Human anulus cells were successfully cultured under micromass conditions in nonchondrogenic media and with TGF-beta supplementation which increased ECM production. The resulting anulus cell micromass, however, was not as rounded or compact as that which occurs with routine chondrocyte micromass or stem cells induced into chondrocyte differentiation. The presence of peroxisomes noted on ultrastructural studies may reflect cell stress or uneven distribution of nutrition within the micromass during the 7-day micromass culture period. Immunohistochemical studies showed nonuniform ECM gene expression and production within the micromass, suggesting variable gene expression patterns with this culture method.
微团培养被评估为人椎间盘细胞外环细胞的细胞培养微环境。
确定微团培养技术是否可用于培养人椎间盘细胞。
微团培养传统上被用作在专门的软骨细胞培养基中培养软骨细胞的三维(3D)微环境的方法,该培养基允许表达软骨细胞表型。最近,它也被用于椎间盘细胞的 3D 培养。
在获得我们的人体研究机构审查委员会的批准后,从人椎间盘组织中分离出的细胞在微团培养中培养,在对照条件下或添加 5ng/ml 转化生长因子-β(TGF-β)的情况下进行培养。培养物培养 7 天,然后用光镜分析形态,用透射电子显微镜分析细胞外基质(ECM)的产生,并定量测量总硫酸化蛋白聚糖的产生。还进行免疫组织化学分析,以评估 ECM 中 I 型和 II 型胶原、核心蛋白聚糖、角蛋白硫酸盐和软骨素硫酸盐的含量。
当在微团方法中用最低限度的培养基和 20%胎牛血清培养时,人椎间盘细胞形成多层集落。当将 5ng/ml TGF-β添加到微团培养基中时,ECM 的产生会受到刺激。TGF-β还显著增加了硫酸化蛋白聚糖的产生(P=0.026)。在对照和 TGF-β补充条件下,由椎间盘细胞形成的微团不像在软骨细胞培养基中培养的干细胞形成的微团那样紧凑。

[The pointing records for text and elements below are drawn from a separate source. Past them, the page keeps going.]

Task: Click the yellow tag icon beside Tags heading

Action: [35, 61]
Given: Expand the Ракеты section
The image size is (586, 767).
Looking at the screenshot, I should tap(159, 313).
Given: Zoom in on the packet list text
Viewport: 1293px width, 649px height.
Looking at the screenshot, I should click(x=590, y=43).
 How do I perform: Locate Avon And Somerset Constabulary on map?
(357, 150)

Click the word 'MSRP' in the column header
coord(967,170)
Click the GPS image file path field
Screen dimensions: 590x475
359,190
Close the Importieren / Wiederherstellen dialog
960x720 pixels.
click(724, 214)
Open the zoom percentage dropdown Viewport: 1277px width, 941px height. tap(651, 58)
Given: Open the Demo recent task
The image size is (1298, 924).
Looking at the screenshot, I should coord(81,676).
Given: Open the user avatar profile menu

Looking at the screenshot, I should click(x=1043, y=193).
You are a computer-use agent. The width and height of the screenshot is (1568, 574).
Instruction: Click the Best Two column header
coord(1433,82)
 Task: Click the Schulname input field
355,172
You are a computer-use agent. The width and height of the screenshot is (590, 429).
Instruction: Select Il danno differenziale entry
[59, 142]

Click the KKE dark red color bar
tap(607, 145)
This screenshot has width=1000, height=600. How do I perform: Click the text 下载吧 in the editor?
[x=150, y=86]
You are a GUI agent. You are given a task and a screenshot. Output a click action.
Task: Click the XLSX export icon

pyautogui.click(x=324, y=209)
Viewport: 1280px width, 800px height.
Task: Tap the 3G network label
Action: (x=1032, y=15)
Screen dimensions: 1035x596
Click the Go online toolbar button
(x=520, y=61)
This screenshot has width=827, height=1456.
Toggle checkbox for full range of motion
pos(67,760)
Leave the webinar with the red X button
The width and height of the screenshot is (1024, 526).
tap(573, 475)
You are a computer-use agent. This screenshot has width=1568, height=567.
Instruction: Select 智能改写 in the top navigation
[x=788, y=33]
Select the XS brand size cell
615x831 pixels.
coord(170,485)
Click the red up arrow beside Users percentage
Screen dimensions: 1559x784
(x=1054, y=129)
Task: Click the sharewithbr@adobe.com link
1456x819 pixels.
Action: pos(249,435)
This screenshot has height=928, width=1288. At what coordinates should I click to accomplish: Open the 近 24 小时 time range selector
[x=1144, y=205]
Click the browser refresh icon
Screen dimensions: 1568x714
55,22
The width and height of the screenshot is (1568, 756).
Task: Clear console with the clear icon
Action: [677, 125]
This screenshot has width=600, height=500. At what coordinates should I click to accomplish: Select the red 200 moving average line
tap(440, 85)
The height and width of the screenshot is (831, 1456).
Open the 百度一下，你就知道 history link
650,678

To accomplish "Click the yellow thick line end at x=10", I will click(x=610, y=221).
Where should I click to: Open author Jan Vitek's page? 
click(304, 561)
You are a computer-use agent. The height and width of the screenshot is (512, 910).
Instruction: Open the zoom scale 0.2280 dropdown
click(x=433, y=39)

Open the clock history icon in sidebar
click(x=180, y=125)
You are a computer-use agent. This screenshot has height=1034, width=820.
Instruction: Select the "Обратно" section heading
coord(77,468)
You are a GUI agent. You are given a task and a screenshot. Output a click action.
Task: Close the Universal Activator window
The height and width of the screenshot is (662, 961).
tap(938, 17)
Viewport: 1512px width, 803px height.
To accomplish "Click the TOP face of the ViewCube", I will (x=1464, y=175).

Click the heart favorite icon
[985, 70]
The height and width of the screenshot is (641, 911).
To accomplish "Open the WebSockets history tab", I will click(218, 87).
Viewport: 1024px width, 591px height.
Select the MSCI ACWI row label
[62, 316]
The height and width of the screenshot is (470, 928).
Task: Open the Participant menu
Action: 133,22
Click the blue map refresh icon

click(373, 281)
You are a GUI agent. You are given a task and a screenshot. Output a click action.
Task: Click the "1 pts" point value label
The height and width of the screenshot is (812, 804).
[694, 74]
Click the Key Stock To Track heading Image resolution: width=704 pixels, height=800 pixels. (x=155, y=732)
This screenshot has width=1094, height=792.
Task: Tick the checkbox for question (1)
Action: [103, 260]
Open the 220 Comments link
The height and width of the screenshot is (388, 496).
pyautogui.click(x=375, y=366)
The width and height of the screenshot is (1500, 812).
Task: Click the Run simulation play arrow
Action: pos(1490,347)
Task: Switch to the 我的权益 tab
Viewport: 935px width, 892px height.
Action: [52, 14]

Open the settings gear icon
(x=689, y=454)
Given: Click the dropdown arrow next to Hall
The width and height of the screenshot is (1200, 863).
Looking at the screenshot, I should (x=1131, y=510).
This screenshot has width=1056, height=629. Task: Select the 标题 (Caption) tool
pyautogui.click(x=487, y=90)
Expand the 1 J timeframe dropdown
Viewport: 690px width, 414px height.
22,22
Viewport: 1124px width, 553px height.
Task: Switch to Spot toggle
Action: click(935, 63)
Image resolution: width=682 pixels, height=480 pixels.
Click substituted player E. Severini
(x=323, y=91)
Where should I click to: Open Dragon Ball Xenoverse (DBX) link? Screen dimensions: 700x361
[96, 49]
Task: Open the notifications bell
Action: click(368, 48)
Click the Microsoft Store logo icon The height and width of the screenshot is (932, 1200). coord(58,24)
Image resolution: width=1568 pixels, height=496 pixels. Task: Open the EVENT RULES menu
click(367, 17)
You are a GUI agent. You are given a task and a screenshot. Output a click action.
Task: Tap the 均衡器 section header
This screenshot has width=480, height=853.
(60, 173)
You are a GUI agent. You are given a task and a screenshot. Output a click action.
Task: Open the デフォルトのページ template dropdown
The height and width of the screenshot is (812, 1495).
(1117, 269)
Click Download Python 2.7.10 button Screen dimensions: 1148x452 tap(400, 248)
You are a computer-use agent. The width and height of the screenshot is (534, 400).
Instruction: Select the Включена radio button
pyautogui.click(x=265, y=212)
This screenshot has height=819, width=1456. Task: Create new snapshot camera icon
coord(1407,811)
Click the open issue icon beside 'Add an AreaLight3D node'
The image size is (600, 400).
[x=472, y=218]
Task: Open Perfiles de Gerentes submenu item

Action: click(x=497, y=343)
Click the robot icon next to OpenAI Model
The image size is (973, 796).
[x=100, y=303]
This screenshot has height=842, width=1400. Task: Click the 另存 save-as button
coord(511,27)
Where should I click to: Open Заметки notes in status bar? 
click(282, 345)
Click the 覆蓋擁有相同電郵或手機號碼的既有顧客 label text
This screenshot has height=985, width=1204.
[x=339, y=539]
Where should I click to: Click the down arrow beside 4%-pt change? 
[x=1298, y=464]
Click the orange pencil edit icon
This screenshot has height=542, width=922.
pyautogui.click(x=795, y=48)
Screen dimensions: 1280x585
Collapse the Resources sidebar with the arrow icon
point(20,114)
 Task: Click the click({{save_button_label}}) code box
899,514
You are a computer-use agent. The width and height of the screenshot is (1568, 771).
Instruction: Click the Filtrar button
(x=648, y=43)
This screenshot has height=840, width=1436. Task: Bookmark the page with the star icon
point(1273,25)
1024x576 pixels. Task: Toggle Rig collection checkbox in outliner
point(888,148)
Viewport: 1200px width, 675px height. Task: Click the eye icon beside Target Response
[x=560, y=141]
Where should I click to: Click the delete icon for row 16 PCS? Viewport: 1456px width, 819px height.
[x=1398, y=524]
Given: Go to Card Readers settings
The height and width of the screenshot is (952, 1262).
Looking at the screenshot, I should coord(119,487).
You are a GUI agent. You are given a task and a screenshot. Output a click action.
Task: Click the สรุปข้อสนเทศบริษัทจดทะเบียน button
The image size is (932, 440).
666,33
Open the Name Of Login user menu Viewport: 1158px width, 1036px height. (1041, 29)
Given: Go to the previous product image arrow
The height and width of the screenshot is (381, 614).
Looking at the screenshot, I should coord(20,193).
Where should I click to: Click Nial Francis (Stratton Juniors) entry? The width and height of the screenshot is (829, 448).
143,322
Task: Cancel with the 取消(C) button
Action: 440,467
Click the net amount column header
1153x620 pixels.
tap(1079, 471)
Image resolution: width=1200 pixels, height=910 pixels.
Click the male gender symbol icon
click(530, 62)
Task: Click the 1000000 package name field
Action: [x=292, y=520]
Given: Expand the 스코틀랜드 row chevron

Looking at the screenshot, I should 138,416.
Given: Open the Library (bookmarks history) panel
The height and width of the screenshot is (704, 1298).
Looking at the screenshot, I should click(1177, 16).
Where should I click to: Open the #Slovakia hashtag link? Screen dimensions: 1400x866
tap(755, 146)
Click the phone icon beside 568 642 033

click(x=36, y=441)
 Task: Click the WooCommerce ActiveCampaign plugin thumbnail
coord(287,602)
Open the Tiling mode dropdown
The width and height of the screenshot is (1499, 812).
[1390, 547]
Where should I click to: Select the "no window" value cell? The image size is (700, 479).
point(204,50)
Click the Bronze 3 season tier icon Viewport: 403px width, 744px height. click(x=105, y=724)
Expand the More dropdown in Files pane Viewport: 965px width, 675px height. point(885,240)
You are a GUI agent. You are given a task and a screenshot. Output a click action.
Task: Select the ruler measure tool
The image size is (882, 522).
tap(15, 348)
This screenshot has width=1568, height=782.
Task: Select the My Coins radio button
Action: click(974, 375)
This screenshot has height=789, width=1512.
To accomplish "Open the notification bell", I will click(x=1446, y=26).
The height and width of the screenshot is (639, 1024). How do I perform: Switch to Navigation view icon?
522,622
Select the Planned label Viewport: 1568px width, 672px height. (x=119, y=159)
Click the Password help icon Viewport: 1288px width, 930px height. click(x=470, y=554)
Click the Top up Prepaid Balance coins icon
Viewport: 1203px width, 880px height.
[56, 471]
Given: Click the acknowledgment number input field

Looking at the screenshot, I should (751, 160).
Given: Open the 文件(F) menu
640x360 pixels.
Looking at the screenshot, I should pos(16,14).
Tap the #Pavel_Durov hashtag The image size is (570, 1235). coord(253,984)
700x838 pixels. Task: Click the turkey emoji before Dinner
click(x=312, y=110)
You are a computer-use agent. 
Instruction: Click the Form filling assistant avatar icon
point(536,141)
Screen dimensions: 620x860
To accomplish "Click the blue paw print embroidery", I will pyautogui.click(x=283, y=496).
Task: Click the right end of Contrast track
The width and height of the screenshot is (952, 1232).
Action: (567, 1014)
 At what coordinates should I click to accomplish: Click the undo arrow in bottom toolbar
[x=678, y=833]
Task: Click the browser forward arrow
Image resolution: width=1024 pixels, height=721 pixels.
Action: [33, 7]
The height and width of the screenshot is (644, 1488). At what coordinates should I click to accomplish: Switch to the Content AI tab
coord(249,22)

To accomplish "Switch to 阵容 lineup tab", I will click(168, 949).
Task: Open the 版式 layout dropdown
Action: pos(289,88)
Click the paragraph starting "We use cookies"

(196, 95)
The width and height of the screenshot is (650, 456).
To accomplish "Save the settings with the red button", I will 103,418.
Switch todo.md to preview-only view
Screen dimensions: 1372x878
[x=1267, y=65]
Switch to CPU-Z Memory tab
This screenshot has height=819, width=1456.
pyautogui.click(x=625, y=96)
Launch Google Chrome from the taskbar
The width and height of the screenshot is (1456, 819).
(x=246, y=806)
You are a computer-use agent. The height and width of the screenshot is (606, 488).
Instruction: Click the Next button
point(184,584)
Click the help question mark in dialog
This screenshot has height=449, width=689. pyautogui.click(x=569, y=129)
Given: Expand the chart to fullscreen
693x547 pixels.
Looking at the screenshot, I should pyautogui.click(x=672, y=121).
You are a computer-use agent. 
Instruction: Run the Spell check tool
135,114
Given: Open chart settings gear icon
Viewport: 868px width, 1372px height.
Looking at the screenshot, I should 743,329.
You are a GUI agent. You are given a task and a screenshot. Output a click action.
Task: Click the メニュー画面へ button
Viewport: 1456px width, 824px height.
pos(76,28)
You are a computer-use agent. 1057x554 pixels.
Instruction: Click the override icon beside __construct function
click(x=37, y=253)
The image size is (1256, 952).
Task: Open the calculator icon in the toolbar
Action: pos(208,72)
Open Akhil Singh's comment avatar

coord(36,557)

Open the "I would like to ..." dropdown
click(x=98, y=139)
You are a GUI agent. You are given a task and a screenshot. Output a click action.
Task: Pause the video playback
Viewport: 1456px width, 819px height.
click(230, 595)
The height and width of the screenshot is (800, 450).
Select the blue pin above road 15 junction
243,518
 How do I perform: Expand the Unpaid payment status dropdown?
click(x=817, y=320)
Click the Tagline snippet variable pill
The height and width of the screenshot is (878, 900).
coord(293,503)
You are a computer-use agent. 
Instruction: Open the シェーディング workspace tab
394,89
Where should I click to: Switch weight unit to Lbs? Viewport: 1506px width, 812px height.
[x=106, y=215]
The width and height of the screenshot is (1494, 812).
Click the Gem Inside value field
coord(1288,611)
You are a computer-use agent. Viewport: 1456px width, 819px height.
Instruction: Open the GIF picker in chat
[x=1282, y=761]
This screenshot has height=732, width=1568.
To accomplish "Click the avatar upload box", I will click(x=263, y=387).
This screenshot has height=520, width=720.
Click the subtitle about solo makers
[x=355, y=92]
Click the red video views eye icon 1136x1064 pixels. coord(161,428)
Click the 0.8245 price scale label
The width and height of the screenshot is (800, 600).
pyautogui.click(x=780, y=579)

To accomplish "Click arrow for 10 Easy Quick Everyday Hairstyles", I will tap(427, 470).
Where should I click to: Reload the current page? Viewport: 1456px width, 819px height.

超微结构研究显示存在凋亡细胞和细胞内过氧化物酶体。I 型胶原、核心蛋白聚糖和角蛋白硫酸盐的免疫组织化学研究表明,这些 ECM 成分在局灶区域局部产生;然而,软骨素硫酸盐和 II 型胶原在微团内的细胞中表现出更均匀的整体产生。
人椎间盘细胞在非软骨细胞培养基中成功地在微团条件下培养,并在 TGF-β补充下增加 ECM 的产生。然而,所得的椎间盘细胞微团不如常规软骨细胞微团或诱导分化为软骨细胞的干细胞那样圆润或紧凑。超微结构研究中观察到的过氧化物酶体的存在可能反映了细胞应激或微团培养期间营养物质的不均匀分布。免疫组织化学研究显示微团内 ECM 基因表达和产生不均匀,表明该培养方法存在可变的基因表达模式。